To find the determinant of a 2x2 matrix, we look at the numbers inside! Imagine the matrix is like a little box with four numbers:
```
[ a b ]
[ c d ]
```
The rule to find the determinant is to multiply 'a' by 'd' (that's the numbers going down from left to right), and then subtract the product of 'b' by 'c' (that's the numbers going up from left to right, or down from right to left!). So it's (a * d) - (b * c).

For our matrix:
```
[ 0 6 ]
[ -3 2 ]
```
Here, 'a' is 0, 'b' is 6, 'c' is -3, and 'd' is 2.

1. First, we multiply the numbers on the main diagonal (top-left to bottom-right): $0 \times 2 = 0$.
2. Next, we multiply the numbers on the other diagonal (top-right to bottom-left): $6 \times -3 = -18$.
3. Finally, we subtract the second product from the first product: $0 - (-18)$.
4. Remember, subtracting a negative number is like adding a positive number, so $0 - (-18) = 0 + 18 = 18$.

Alternative answer

Answer: 18 Explain
This is a question about finding the determinant of a 2x2 matrix . The solving step is:

First, we need to remember the rule for finding the "determinant" of a 2x2 matrix! Imagine we have a matrix like this:
[a b]
[c d]

To find its determinant, we do a simple cross-multiplication and subtract. It's always (a multiplied by d) MINUS (b multiplied by c). So, the formula is (a * d) - (b * c).

For our problem, the matrix is:
[0 6]
[-3 2]

So, we have:
a = 0
b = 6
c = -3
d = 2

Now, let's plug these numbers into our formula:
1. Multiply the top-left number (0) by the bottom-right number (2): 0 * 2 = 0.
2. Multiply the top-right number (6) by the bottom-left number (-3): 6 * -3 = -18.
3. Now, we subtract the second result from the first result: 0 - (-18).
4. Remember, subtracting a negative number is the same as adding a positive number!
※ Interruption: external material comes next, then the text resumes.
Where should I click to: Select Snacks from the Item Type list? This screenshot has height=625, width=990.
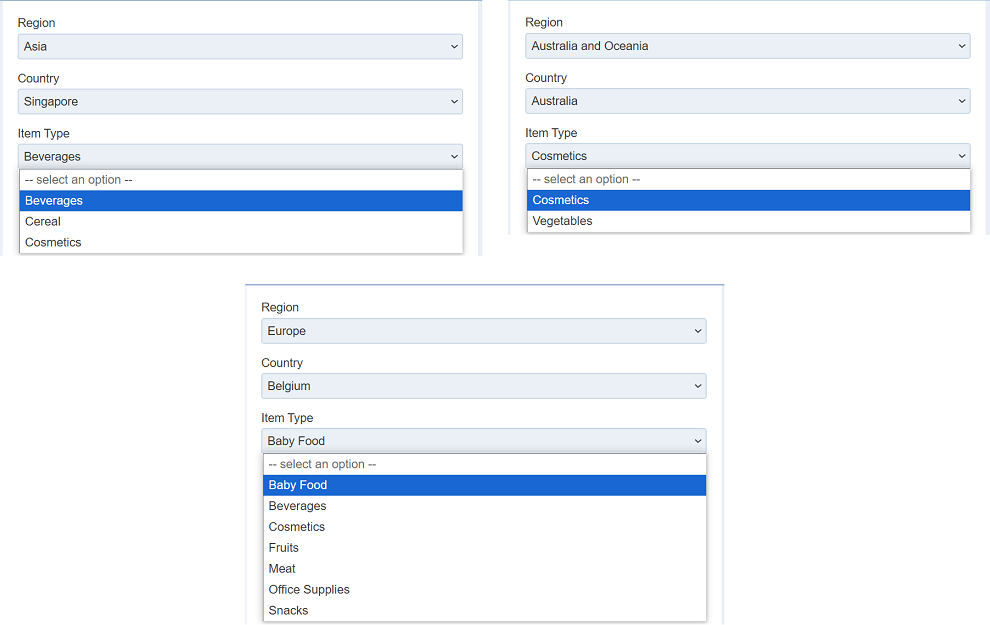coord(288,611)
So, 0 - (-18) becomes 0 + 18.
5. And 0 + 18 is simply 18!

Alternative answer

Answer: 18 Explain
This is a question about finding the determinant of a 2x2 matrix . The solving step is:

To find the determinant of a 2x2 matrix like the one we have, you just do a super cool cross-multiplication and subtract!
Imagine the matrix is $\left[\begin{array}{cc} a & b \\ c & d \end{array}\right]$.
The determinant is calculated as (a times d) minus (b times c).

In our problem, the matrix is $\left[\begin{array}{rr} 0 & 6 \\ -3 & 2 \end{array}\right]$.
So, a = 0, b = 6, c = -3, and d = 2.

Step 1: Multiply the numbers on the main diagonal (top-left to bottom-right).
That's 0 multiplied by 2, which equals 0. (0 * 2 = 0)

Step 2: Multiply the numbers on the other diagonal (top-right to bottom-left).
That's 6 multiplied by -3, which equals -18. (6 * -3 = -18)

Step 3: Subtract the result from Step 2 from the result of Step 1.
So, we take 0 and subtract -18.
0 - (-18) = 0 + 18 = 18.

And there you have it! The determinant is 18!